O cinema de Andy Warhol – sobretudo os primeiro filmes a preto-e-branco, sem som, com prise directa e em continuidade: Sleep, Kiss, Blow Job ou Empire (todos de 1964) – pode relacionar-se com o registo da “pornografia”, isto é, a evidenciação e exploração do lado “porno” (à letra) do cinema. Assim, tem-se: 1) um dispositivo (que, pela sua sistematicidade e repetição, se pode considerar também uma “instalação”) que é ex-posto, denunciado como tal e visto no plano (tal como a presença de espelhos e a persistência de olhares-câmera nos filmes), que 2) visa produzir efeitos = estímulos, menos pela variedade do que pela duração da sua permanência no plano (Empire) e, portanto, 3), obter uma resposta (reacção) do espectador (também um participante incluído nessa experiência imersiva), ele próprio, 4), aliás, mais extático (devido ao tédio, cansaço, causados pela monotonia dos planos) do que hedonista (o surplus de “prazer” não parece ser, antes pelo contrário, o objectivo destes filmes).
Porno conceptual, considera Steven Shaviro (The Cinematic Body, University of Minnessota Press, 2006), tendo a ver, segundo ele, com a obscenidade (fria) de qualquer dispositivo de representação – aqui o cinema mas também nos poderíamos referir à fotografia (o efeito porno-flash das polaróides) ou mesmo à pintura (dos piss works com Basquiat ao niilismo minimal das serigrafias com o seu efeito de redução da “aura” tanto do “artista” como da dignidade da “pintura”). MaXXXine (de Ti West) aparenta-se aliás às Liz Taylor, Monroes ou Blondies das serigrafias que, dir-se-ia, no filme ganham corpo, se autonomizam, como se saíssem de telas e tomassem conta da situação, restaurando no ecrã todo o pró-fílmico.
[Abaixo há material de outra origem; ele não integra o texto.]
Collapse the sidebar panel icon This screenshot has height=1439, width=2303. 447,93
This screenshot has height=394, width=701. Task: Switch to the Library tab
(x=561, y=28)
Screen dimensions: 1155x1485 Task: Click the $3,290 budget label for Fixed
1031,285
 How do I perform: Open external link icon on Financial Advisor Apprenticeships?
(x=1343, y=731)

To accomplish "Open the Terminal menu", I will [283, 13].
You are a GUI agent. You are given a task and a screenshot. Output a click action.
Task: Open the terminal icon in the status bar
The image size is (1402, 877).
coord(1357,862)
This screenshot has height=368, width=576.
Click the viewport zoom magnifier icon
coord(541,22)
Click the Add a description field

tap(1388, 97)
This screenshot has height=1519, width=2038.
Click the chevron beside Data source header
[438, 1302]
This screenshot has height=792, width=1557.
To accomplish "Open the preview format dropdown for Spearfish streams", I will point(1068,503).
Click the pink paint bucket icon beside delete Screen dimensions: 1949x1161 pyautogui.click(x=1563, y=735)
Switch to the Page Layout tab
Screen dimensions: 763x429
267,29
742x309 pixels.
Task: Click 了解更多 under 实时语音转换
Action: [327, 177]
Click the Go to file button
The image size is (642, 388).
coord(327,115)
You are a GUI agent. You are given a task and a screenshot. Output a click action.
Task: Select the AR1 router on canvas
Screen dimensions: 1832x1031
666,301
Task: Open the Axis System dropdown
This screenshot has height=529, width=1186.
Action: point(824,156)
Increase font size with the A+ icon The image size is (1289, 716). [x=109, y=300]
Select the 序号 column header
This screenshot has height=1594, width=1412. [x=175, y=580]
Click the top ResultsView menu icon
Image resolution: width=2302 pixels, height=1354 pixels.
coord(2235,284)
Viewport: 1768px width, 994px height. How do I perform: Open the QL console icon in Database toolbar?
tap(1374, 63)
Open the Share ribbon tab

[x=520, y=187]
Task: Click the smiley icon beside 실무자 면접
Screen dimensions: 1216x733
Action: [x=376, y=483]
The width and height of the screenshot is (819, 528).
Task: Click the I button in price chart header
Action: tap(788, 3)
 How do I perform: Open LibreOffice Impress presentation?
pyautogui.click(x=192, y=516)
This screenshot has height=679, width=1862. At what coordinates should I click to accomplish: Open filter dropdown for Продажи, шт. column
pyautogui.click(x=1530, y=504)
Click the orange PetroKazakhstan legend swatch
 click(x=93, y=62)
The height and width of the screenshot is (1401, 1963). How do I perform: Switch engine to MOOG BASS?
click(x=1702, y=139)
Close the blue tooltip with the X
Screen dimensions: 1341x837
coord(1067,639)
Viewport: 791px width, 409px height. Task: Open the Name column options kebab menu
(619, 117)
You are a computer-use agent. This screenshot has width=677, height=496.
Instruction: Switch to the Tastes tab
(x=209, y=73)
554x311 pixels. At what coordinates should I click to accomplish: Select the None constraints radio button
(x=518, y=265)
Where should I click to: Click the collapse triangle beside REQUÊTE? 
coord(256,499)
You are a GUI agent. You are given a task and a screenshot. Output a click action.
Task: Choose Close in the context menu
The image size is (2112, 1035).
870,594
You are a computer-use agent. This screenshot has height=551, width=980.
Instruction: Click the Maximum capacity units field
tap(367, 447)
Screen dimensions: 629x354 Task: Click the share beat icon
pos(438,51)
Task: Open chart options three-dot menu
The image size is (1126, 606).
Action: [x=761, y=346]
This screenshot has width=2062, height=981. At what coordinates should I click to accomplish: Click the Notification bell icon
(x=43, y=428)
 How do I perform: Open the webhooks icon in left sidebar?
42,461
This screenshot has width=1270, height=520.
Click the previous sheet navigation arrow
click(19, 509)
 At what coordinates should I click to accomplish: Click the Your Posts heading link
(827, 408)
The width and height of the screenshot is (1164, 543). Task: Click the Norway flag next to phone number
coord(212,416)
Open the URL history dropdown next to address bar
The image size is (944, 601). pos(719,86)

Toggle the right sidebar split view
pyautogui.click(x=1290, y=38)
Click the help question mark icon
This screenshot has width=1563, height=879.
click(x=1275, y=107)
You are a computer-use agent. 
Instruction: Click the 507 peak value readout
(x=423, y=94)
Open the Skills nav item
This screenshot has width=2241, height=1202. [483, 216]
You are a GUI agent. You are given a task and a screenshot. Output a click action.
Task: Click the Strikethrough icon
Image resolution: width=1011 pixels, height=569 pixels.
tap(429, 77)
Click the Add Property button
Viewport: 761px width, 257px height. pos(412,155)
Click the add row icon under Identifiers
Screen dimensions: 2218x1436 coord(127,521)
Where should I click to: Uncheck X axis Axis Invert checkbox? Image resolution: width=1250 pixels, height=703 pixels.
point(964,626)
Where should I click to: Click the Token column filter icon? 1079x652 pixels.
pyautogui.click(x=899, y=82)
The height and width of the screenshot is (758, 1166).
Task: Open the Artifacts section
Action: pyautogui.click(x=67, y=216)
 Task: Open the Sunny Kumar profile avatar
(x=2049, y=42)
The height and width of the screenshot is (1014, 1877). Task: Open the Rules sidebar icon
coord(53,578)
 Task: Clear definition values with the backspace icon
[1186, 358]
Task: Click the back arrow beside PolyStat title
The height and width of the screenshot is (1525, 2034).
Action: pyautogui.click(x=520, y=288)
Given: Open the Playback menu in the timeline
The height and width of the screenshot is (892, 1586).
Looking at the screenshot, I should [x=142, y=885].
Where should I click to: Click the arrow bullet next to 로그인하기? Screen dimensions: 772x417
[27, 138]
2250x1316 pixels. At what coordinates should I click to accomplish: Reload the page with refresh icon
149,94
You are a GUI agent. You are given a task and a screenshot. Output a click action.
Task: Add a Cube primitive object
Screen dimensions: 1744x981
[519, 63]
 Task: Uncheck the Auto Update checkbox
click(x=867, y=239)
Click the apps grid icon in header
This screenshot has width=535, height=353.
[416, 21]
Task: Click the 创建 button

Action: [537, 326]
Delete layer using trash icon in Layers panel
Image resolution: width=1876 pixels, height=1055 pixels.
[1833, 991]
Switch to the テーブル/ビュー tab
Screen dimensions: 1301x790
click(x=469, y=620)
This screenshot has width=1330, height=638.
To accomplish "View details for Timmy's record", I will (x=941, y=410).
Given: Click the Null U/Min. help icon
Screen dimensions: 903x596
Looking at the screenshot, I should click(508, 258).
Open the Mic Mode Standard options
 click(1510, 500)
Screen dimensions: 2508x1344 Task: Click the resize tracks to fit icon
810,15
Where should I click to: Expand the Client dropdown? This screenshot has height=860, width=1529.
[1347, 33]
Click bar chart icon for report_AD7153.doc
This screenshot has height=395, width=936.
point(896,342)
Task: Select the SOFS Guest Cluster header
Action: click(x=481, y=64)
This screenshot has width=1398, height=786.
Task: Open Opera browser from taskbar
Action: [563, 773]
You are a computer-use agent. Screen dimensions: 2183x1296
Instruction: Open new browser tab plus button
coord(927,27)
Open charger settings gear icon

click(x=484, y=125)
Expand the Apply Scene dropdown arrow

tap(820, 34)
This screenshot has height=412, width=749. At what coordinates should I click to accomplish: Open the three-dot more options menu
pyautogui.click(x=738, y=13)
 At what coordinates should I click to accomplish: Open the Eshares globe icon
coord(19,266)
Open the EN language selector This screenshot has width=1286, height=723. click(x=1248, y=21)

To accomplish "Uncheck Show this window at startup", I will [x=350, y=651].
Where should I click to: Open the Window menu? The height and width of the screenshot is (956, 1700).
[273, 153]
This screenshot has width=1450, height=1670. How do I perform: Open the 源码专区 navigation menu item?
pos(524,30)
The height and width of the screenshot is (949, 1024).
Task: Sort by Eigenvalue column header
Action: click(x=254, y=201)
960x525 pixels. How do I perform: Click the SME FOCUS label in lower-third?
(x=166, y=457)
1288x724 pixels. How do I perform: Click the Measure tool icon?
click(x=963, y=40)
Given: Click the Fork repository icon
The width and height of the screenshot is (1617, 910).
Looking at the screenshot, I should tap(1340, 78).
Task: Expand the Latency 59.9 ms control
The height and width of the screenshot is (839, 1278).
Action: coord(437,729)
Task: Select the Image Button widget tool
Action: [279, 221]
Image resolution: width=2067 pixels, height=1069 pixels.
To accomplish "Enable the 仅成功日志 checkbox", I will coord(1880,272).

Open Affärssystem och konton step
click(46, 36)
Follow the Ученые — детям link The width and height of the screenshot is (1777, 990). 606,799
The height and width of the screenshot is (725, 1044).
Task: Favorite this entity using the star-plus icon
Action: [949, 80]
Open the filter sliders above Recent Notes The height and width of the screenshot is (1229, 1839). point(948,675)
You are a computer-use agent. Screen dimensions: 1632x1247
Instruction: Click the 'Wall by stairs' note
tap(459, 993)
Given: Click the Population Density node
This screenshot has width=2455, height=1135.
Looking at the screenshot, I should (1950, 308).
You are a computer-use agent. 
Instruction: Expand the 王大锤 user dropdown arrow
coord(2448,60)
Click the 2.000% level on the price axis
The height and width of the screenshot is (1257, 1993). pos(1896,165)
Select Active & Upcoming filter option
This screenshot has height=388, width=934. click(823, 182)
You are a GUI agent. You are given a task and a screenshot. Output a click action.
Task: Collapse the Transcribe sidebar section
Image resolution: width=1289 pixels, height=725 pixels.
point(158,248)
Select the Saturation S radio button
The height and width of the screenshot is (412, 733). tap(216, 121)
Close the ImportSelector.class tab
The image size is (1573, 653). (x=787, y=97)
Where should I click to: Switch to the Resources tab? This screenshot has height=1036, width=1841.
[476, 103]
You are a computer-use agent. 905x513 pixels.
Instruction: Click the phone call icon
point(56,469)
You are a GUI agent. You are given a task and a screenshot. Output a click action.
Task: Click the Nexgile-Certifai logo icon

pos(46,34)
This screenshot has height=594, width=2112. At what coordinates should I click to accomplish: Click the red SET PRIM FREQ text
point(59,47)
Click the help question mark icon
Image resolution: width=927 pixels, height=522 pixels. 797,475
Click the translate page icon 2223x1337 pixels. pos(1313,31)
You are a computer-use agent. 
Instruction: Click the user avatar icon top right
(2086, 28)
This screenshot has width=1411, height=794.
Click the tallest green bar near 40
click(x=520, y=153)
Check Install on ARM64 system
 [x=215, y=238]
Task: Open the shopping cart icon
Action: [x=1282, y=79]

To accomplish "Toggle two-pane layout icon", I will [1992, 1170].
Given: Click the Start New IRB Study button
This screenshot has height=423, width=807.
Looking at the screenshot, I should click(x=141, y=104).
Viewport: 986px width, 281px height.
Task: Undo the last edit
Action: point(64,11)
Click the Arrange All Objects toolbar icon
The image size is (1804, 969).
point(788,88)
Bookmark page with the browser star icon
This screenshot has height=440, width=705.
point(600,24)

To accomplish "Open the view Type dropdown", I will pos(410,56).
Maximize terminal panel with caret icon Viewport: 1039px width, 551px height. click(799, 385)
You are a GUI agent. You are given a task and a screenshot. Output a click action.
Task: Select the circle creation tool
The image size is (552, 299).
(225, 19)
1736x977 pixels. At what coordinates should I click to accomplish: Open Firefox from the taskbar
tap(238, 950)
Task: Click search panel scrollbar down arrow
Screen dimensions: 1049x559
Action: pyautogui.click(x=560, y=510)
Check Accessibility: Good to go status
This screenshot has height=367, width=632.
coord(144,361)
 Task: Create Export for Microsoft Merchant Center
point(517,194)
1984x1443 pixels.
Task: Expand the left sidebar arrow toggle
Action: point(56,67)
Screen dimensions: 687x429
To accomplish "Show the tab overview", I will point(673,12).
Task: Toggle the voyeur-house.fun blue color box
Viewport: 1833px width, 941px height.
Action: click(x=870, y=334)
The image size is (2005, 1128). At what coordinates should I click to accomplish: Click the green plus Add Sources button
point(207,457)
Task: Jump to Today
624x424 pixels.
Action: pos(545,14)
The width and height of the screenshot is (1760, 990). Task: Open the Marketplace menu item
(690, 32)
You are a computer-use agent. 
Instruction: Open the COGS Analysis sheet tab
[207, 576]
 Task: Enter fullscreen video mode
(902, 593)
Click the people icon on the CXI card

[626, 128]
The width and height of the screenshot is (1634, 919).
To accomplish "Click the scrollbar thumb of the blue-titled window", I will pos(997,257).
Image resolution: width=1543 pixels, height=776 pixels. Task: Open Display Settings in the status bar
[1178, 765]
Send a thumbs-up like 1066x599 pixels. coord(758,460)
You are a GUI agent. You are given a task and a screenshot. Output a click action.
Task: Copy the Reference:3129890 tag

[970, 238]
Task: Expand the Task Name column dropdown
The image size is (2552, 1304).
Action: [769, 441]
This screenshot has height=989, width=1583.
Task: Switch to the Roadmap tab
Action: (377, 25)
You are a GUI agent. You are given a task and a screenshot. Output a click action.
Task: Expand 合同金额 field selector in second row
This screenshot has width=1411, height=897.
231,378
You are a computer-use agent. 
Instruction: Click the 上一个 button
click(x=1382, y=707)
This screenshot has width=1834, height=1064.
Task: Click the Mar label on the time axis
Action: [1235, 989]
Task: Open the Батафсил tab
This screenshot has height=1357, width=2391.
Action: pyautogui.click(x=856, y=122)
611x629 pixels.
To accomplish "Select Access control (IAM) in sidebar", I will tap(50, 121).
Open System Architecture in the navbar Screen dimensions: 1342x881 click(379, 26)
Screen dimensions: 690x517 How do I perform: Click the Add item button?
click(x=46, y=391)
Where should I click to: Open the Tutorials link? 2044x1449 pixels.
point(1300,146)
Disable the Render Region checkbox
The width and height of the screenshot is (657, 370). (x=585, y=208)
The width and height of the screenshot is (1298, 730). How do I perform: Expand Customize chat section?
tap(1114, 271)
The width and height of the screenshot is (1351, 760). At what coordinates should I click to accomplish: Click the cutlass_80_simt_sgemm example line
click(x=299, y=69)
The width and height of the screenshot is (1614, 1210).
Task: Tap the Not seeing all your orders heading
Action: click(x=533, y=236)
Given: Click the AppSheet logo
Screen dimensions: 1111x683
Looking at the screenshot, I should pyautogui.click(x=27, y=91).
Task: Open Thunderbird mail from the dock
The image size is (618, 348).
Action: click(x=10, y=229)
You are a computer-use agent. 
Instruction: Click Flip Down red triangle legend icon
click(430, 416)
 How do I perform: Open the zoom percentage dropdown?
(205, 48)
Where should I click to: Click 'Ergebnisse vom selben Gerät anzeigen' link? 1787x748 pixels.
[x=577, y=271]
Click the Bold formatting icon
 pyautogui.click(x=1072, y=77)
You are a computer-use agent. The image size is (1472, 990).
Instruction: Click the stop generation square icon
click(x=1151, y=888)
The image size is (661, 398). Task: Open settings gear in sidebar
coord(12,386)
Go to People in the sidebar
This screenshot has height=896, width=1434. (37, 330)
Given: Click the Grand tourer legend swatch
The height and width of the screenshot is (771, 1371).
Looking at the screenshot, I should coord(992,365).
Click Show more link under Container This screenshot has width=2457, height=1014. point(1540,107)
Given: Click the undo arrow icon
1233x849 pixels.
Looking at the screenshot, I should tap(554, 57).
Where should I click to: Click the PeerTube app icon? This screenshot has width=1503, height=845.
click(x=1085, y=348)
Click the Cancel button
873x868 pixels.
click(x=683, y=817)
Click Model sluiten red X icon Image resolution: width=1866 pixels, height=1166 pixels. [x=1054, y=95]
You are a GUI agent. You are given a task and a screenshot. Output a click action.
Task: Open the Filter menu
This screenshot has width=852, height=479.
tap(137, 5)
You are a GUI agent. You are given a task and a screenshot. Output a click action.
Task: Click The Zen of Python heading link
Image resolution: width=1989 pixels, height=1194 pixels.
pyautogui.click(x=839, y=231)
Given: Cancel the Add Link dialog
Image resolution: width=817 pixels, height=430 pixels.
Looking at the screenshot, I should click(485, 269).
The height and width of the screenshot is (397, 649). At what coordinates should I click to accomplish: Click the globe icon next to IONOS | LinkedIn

Daí a literalidade desse cinema assente na imanência (sem qualquer transcendência) da câmera (imagem) ao “real”. A câmera nem sequer é, como para Deleuze (L’ Image-mouvement [Minuit,1983 (60)]), o olho dado interiormente ao real capaz de captar as suas leis (segredo) – no caso de Vertov, o “sentido comunista” da evolução do mundo -, situando-se antes horizontalmente, ao rés (nível) do real, como uma das suas coisas, elementos. Olhar não ao nível do homem mas do mundo – não há aqui, com efeito, qualquer olhar de respeito, “para cima”, que reconduza nas imagens um “além” e lhes comunique o suporte (mito) de uma “aura” (Walter Benjamin), apenas a constatação banal mas preciosa (porque talvez nada mais haja) do seu fugaz (como com as imagens de cinema) aparecer (e presença).